Antonia SIMON
J’ai 21 ans et je suis étudiante en lettres à l’Université Babeș-Bolyai de Cluj. C’est assez tard que j’ai commencé à m’intéresser à la littérature. Quand j’étais petite, ma mère craignait que sa fille ne partage jamais sa passion pour la lecture. C’est grâce à la littérature française que j’ai peu à peu découvert la beauté de la lecture. Aujourd’hui, en plus de la littérature, je suis passionnée par la traduction et l’écriture. Je continue de nourrir ma passion, avec l’espoir d’apporter ma propre voix à ces domaines.
La Femme rompue est le titre d’un recueil de trois nouvelles : « L’Âge de discrétion », « Monologue » et « La Femme rompue », de Simone de Beauvoir, paru aux éditions Gallimard en 1967. « L’Âge de discrétion » suit l’histoire d’une femme vieillissante qui se dévalorise à cause des tensions familiales et des échecs professionnels. Dans « Monologue », une femme exprime sa rage face à la perte de sa fille et à son divorce. Le ton beaucoup plus strident, le vocabulaire vulgaire et surtout l’absence de virgules illustrent parfaitement l’état dévasté et dévastateur de l’héroïne. Enfin, dans « La Femme rompue », le personnage découvre l’infidélité de son mari et utilise son journal pour tenter de comprendre sa situation, tout en se mentant à elle-même. La fin, bien qu’amère, nous pousse à réfléchir sur la question primordiale de l’œuvre.
La Femme rompue est une œuvre qui m’a profondément marquée. Avant sa lecture, j’affirmais fermement que je ne pourrais jamais vivre à travers le regard des hommes. Pourtant, j’ai réalisé, troublée, que je me reconnaissais dans la voix étouffée des héroïnes de Simone de Beauvoir, marquant un tournant décisif dans mon parcours de lectrice mais aussi en tant que femme.

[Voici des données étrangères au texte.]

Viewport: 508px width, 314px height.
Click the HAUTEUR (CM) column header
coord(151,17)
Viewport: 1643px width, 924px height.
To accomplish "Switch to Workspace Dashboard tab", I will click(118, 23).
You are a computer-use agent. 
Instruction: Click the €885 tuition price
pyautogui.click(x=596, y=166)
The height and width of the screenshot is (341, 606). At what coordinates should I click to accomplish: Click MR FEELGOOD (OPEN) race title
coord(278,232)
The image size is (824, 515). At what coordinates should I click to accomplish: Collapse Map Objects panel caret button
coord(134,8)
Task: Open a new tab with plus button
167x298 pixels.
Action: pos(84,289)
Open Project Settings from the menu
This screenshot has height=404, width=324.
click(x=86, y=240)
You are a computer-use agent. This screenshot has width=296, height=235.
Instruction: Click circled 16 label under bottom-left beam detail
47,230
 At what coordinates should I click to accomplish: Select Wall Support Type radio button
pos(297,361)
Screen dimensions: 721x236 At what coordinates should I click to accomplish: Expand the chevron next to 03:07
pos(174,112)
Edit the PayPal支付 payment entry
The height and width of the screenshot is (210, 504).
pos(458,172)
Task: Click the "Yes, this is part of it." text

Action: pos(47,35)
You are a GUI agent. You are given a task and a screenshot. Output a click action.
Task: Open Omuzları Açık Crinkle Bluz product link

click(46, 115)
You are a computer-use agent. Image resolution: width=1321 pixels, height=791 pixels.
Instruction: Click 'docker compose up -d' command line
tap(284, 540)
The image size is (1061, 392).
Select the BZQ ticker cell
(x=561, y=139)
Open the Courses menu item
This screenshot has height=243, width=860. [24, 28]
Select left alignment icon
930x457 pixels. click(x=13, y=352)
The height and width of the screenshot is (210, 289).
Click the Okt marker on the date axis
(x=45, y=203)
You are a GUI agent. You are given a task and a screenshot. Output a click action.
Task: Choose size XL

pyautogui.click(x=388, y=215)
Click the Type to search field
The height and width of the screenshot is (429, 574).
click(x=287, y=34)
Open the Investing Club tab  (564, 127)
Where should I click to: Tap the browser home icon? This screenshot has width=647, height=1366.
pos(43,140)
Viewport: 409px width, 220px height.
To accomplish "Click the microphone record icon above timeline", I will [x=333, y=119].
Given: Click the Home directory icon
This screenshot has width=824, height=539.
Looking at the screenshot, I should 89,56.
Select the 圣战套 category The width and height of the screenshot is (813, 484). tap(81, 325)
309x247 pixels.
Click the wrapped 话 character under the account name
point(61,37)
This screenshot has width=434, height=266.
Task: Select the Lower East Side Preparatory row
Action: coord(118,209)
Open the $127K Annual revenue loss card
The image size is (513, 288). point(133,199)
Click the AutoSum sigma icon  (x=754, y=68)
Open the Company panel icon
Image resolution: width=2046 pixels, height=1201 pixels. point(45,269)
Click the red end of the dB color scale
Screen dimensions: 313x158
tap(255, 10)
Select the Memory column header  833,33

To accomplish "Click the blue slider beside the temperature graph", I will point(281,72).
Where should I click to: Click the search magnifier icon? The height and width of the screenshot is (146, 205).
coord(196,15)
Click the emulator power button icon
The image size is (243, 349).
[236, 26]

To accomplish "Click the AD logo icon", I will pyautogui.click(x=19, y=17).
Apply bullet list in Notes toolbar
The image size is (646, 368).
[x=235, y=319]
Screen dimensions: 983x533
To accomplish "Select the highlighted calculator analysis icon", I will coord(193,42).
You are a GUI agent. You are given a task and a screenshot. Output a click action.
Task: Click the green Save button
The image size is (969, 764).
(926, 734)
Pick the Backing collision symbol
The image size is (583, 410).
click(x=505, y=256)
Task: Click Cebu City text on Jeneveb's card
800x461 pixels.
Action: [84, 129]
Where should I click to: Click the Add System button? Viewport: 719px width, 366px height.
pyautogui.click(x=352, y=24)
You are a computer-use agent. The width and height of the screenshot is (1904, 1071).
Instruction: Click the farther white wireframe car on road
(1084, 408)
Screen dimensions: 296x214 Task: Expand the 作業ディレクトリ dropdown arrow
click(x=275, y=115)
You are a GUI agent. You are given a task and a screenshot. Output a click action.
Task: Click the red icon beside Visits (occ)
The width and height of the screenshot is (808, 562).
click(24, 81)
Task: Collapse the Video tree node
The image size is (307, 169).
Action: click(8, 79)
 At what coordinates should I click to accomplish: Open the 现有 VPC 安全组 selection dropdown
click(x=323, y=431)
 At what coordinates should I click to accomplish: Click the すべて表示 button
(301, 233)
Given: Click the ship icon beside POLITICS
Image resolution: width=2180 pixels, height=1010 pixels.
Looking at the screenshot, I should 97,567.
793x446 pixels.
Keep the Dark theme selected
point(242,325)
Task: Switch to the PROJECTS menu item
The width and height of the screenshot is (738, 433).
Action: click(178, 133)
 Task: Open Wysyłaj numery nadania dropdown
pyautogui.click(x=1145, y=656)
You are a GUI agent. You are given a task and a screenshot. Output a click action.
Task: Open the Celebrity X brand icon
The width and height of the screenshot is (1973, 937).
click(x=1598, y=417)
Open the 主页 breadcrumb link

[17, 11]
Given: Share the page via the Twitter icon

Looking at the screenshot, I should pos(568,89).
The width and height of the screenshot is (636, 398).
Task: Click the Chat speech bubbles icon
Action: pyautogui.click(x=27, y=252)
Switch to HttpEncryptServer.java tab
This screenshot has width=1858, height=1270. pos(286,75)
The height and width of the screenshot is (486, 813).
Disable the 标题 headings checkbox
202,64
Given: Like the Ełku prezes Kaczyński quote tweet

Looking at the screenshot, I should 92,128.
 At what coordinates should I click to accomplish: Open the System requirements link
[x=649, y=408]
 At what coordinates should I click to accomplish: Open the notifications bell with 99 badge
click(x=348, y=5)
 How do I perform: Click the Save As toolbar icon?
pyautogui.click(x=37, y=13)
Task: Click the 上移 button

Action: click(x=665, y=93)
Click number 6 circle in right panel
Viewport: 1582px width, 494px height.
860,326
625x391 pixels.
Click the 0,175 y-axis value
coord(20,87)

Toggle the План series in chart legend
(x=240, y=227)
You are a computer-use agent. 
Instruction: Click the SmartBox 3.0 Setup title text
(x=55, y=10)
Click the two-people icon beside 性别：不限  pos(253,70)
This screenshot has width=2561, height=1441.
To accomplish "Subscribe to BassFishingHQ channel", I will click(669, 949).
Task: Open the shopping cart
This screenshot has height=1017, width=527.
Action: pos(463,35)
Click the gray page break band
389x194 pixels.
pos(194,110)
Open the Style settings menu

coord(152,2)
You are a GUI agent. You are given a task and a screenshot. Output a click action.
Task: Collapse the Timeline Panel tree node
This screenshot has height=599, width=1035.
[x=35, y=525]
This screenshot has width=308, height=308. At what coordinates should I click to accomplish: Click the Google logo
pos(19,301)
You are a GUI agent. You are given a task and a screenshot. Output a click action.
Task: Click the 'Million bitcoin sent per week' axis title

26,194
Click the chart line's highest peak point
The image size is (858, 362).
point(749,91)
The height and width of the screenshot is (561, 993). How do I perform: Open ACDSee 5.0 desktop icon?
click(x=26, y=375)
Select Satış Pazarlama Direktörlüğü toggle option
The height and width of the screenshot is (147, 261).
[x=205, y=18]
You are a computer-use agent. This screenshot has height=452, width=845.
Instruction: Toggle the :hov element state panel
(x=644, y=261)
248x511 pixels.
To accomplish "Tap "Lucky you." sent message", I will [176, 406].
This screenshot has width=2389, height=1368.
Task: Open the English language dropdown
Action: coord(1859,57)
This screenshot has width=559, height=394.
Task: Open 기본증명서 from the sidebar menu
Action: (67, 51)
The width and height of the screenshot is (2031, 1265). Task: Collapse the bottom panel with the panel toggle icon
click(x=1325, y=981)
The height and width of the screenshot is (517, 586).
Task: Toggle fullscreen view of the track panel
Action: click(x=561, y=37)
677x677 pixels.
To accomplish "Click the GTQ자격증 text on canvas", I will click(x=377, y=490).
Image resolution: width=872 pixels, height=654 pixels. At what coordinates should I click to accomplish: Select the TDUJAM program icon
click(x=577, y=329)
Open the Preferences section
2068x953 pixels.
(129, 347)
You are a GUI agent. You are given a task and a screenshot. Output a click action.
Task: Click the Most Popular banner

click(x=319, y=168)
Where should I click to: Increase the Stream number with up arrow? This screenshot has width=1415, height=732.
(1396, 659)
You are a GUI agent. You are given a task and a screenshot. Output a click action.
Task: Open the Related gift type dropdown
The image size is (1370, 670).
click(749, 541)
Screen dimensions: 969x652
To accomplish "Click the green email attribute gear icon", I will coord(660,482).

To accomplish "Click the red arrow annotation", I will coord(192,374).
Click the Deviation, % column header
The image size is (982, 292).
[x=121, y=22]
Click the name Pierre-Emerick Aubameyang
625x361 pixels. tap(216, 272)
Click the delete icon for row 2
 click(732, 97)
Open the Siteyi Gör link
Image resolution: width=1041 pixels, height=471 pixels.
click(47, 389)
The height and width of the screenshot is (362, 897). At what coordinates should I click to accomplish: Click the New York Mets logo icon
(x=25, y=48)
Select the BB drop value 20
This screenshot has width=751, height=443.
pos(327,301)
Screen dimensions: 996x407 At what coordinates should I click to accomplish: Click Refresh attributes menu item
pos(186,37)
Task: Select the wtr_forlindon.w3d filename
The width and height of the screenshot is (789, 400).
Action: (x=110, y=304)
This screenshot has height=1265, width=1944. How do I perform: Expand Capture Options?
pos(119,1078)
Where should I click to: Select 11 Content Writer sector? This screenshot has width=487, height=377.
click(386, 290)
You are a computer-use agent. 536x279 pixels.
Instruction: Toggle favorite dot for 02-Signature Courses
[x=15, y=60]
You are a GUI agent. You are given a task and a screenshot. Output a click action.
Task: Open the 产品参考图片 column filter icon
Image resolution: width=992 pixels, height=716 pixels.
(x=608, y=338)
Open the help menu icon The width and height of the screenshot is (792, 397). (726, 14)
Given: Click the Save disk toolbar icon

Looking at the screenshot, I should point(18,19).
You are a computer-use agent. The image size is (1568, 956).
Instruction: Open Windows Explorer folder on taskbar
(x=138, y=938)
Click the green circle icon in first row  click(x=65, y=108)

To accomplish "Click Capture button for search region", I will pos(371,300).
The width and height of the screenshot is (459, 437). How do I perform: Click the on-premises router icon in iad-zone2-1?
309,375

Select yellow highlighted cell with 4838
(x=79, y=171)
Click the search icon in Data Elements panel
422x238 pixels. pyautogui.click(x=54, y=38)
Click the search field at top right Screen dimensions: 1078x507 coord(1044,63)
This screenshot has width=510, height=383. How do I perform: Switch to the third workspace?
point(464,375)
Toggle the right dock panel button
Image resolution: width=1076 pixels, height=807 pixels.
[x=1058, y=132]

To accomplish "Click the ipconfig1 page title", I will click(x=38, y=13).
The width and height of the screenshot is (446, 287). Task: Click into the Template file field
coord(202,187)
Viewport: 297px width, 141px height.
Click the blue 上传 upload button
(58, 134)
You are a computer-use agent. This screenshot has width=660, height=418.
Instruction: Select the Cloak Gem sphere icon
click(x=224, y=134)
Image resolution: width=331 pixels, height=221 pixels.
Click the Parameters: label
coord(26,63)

L’œuvre explore l’idée que la femme se juge constamment à travers le regard de l’homme, et lorsque ce reflet, tel un miroir, se brise, son être s’anéantit. Elle ne se reconnaît plus et, faute d’indépendance, perd sa relation avec elle-même. Il est tentant de croire que ce problème nous est étranger, car le monde moderne a fait d’énormes progrès en matière d’indépendance des femmes. Néanmoins, nous nous retrouvons encore souvent piégé-e-s dans des relations qui ne nous apportent rien d’autre qu’une illusion de stabilité, alors qu’il ne s’agit en réalité que d’une dépendance à l’égard de quelqu’un.
En conclusion, la portée féministe de l’œuvre demeure intacte aujourd’hui. Cependant, ce n’est pas une lecture réservée aux femmes, car tout lecteur peut s’identifier à cet état d’aliénation causé par l’effondrement d’un point stable dans sa vie, qu’il s’agisse de la perte d’un amour, de la jeunesse ou de l’inspiration. Ainsi on peut dire que l’œuvre de Beauvoir transcende les frontières, permettant à des individus de tous âges, sexes et nationalités de se l’approprier et de s’en inspirer.